Medical Care and Other Covered Expenses

New York Workers’ Compensation covers all necessary and reasonable medical treatment for work-related injuries or illnesses. Examples of covered medical services include doctor visits, hospital stays, surgeries, prescription medications, physical therapy, and diagnostic tests like X-rays and MRIs. The workers’ compensation insurer pays medical bills directly to healthcare providers. Related expenses such as travel to medical appointments are covered, and injured workers can seek reimbursement for mileage. Necessary medical devices, such as crutches or wheelchairs, and prosthetics are also covered.

Factors That Can Affect Your Benefit Amount

Concurrent employment can affect the Average Weekly Wage (AWW) calculation, as wages from multiple jobs held at the time of injury may be included to increase weekly benefits. Prior injuries or pre-existing conditions can also impact benefits through a process called apportionment. If a work-related injury aggravates a pre-existing condition, benefits may be reduced to reflect the extent to which the pre-existing condition contributes to the disability. If the pre-existing condition did not affect work capacity before the incident, it should not reduce benefits.

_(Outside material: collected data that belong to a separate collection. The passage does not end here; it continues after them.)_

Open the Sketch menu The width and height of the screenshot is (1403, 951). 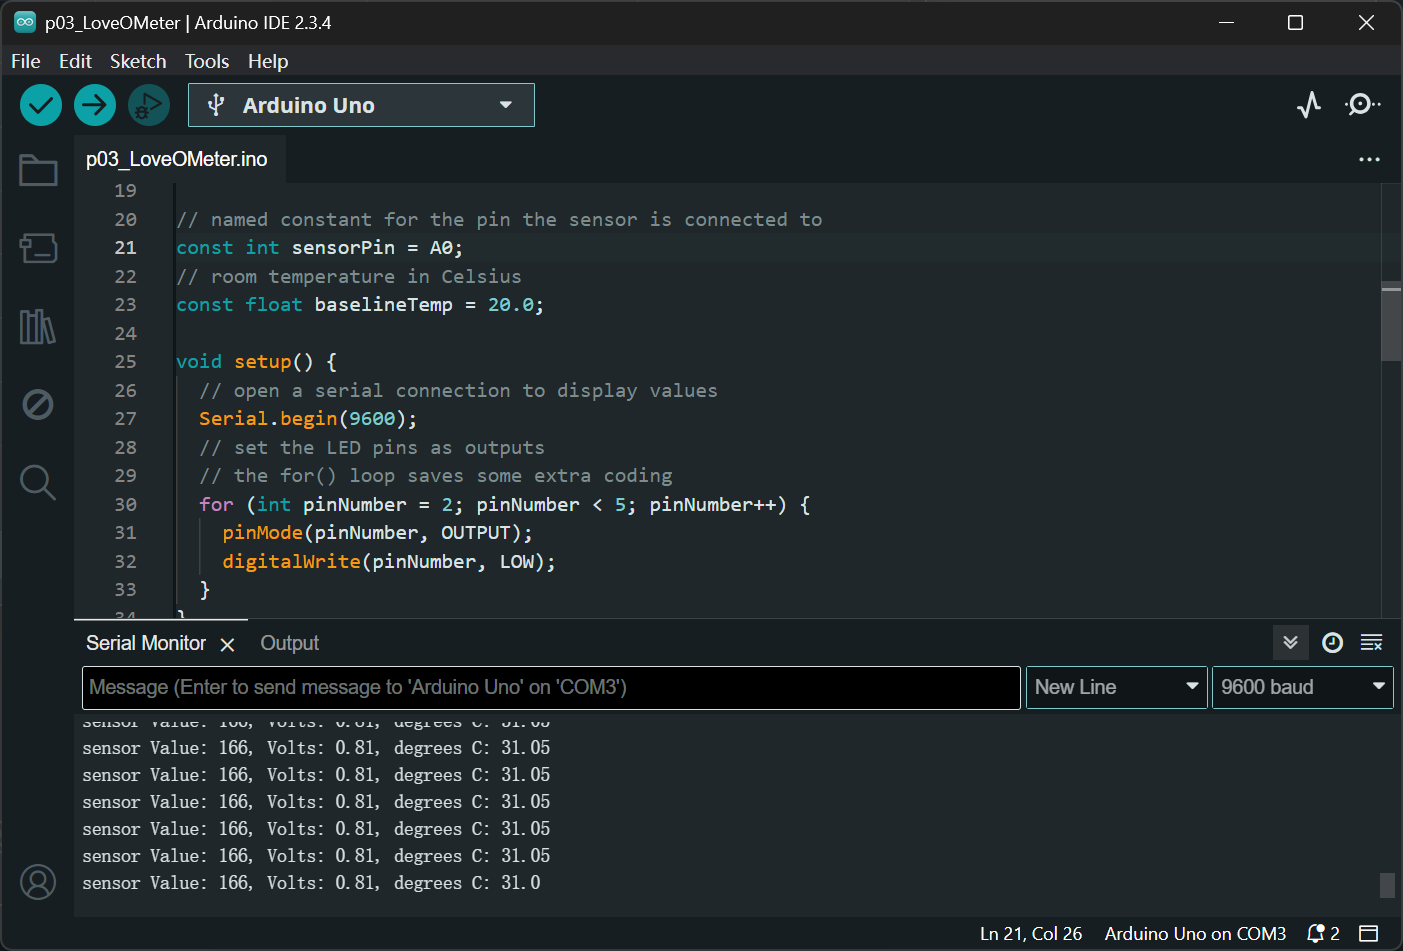coord(138,61)
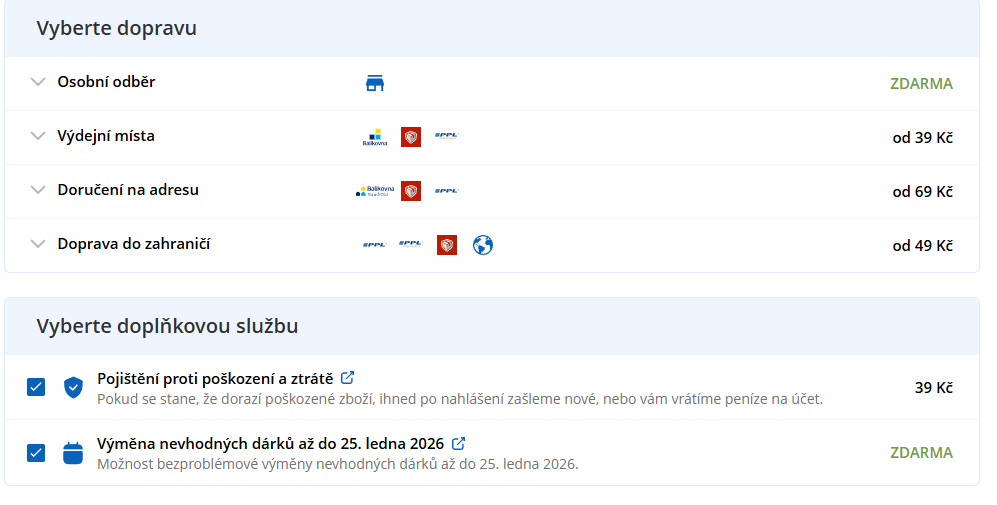This screenshot has width=997, height=505.
Task: Click the Balíkovna na adresu logo
Action: pos(376,190)
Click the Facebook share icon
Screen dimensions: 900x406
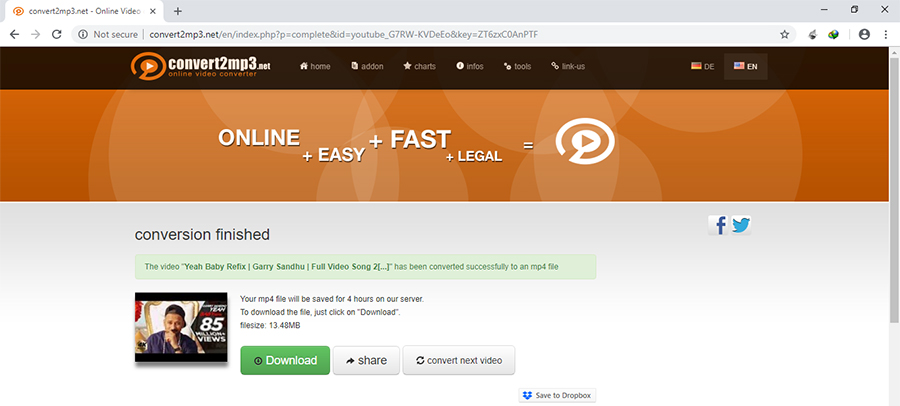(718, 225)
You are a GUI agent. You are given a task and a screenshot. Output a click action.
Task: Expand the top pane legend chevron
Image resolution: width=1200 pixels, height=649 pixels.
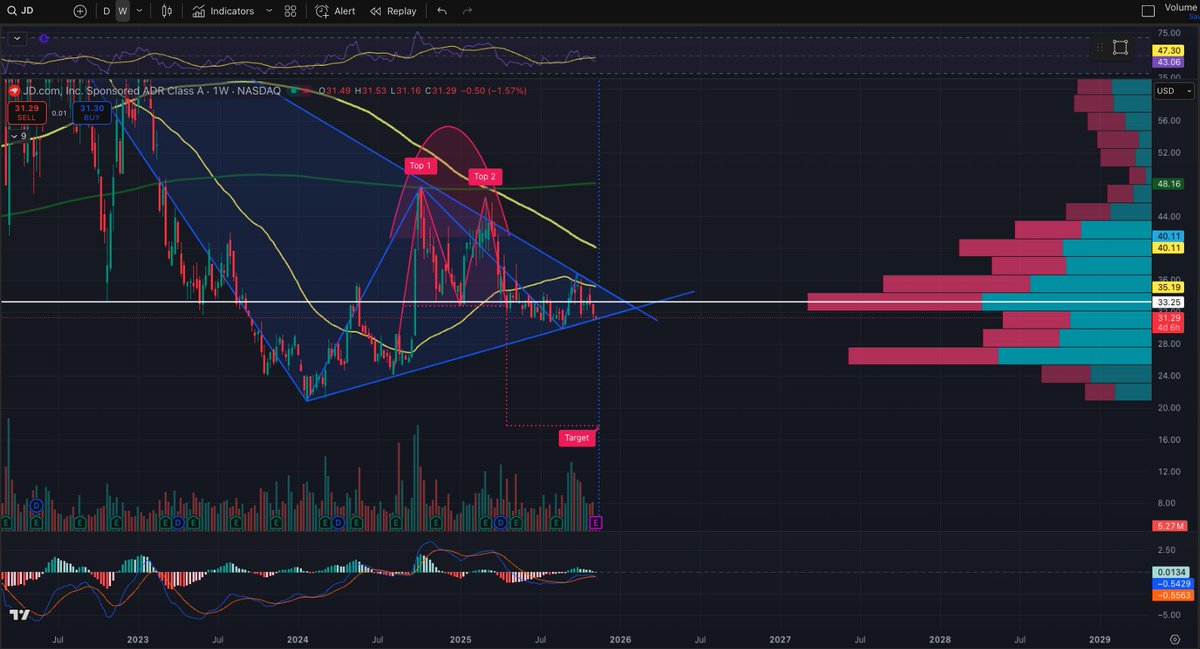(16, 38)
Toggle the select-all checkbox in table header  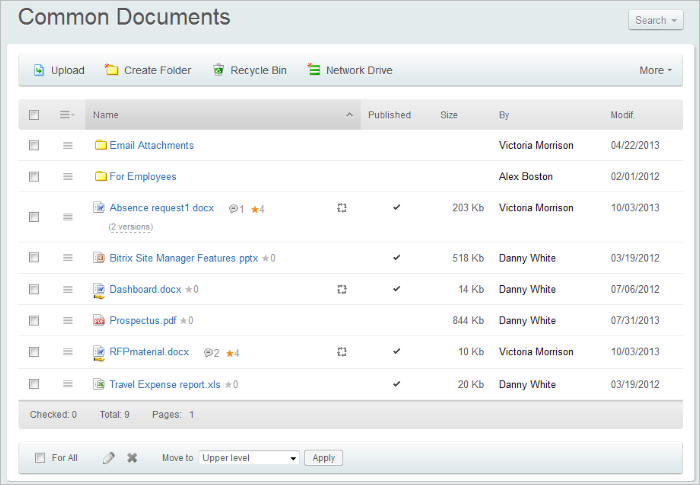point(34,115)
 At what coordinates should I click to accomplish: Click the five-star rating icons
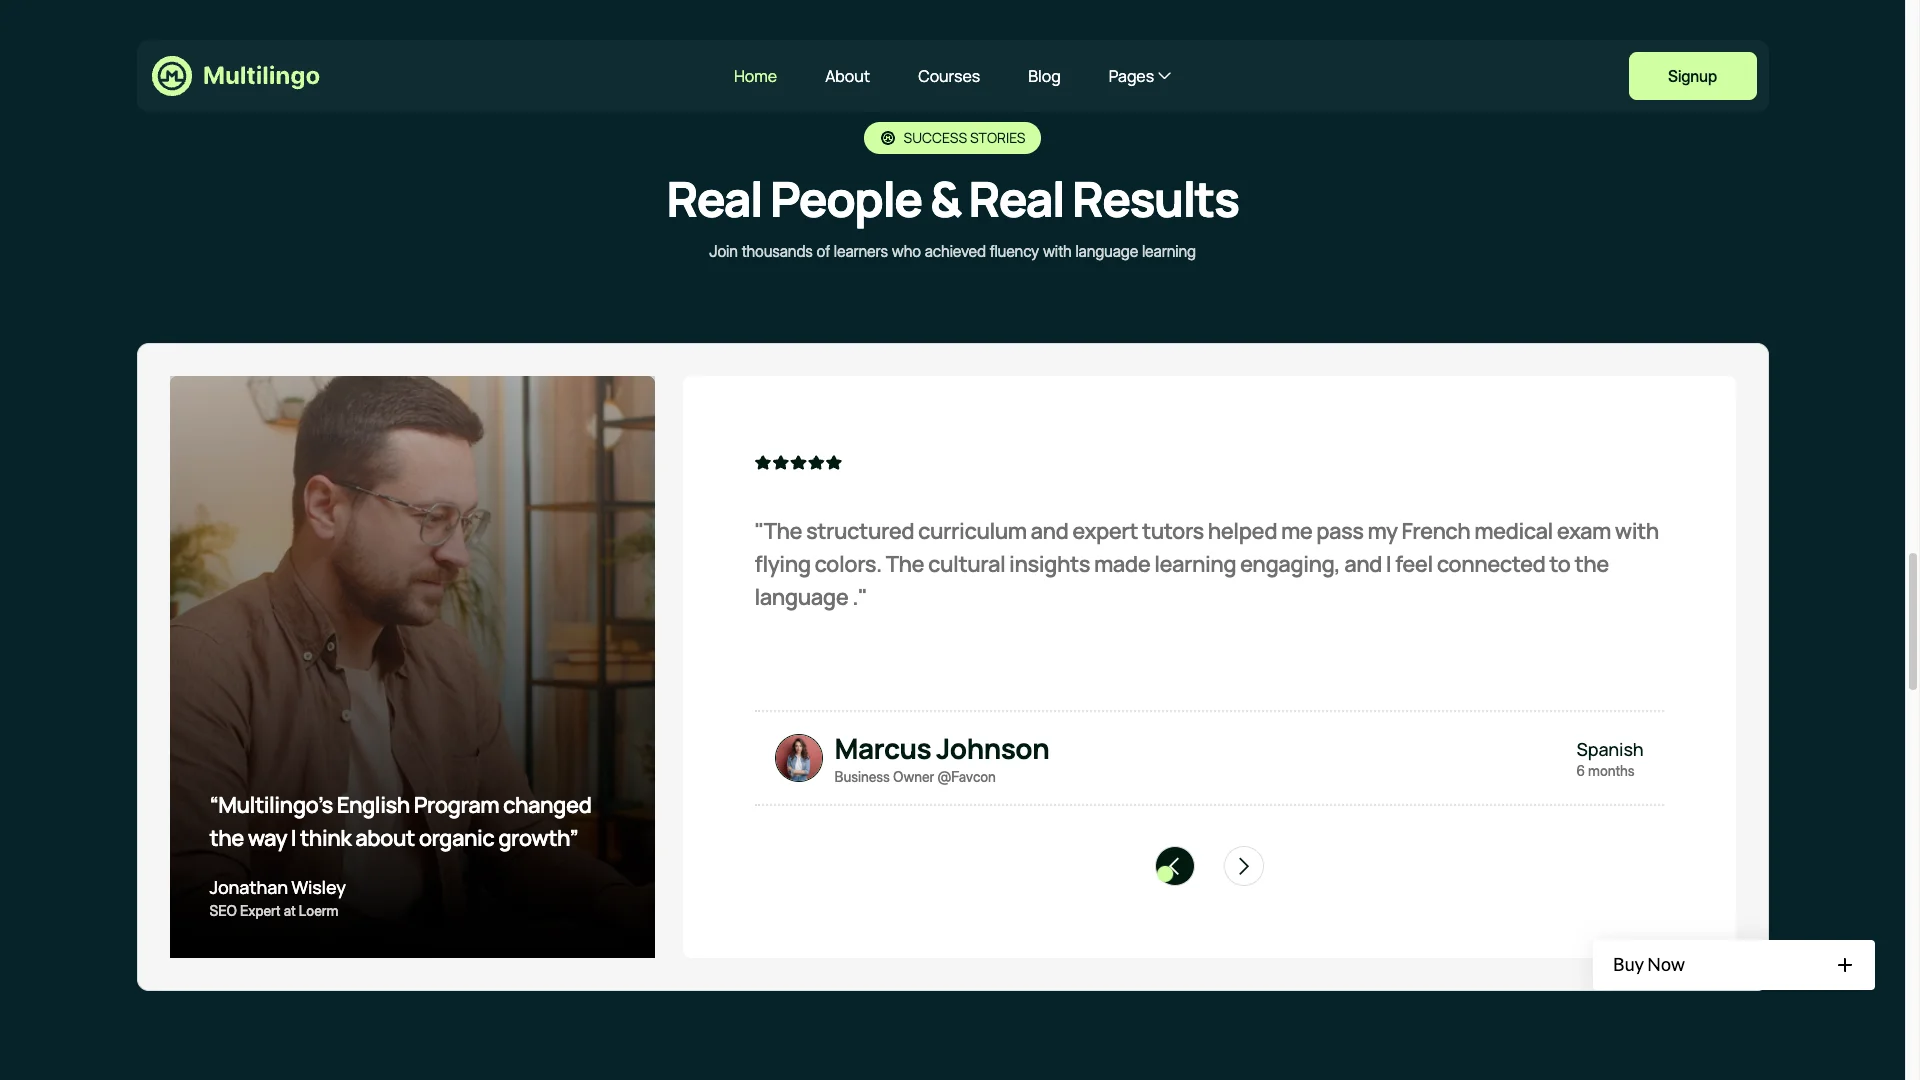pos(798,462)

Refusal to accept suitable light-duty work offered by the employer or refusal to attend required medical examinations or treatment can lead to a reduction or suspension of benefits. Engaging in fraudulent claims, such as making false statements about an injury or work status, can result in severe penalties, including disqualification from monetary benefits and potential criminal charges. Reaching Maximum Medical Improvement (MMI) marks the transition from temporary to permanent disability benefits.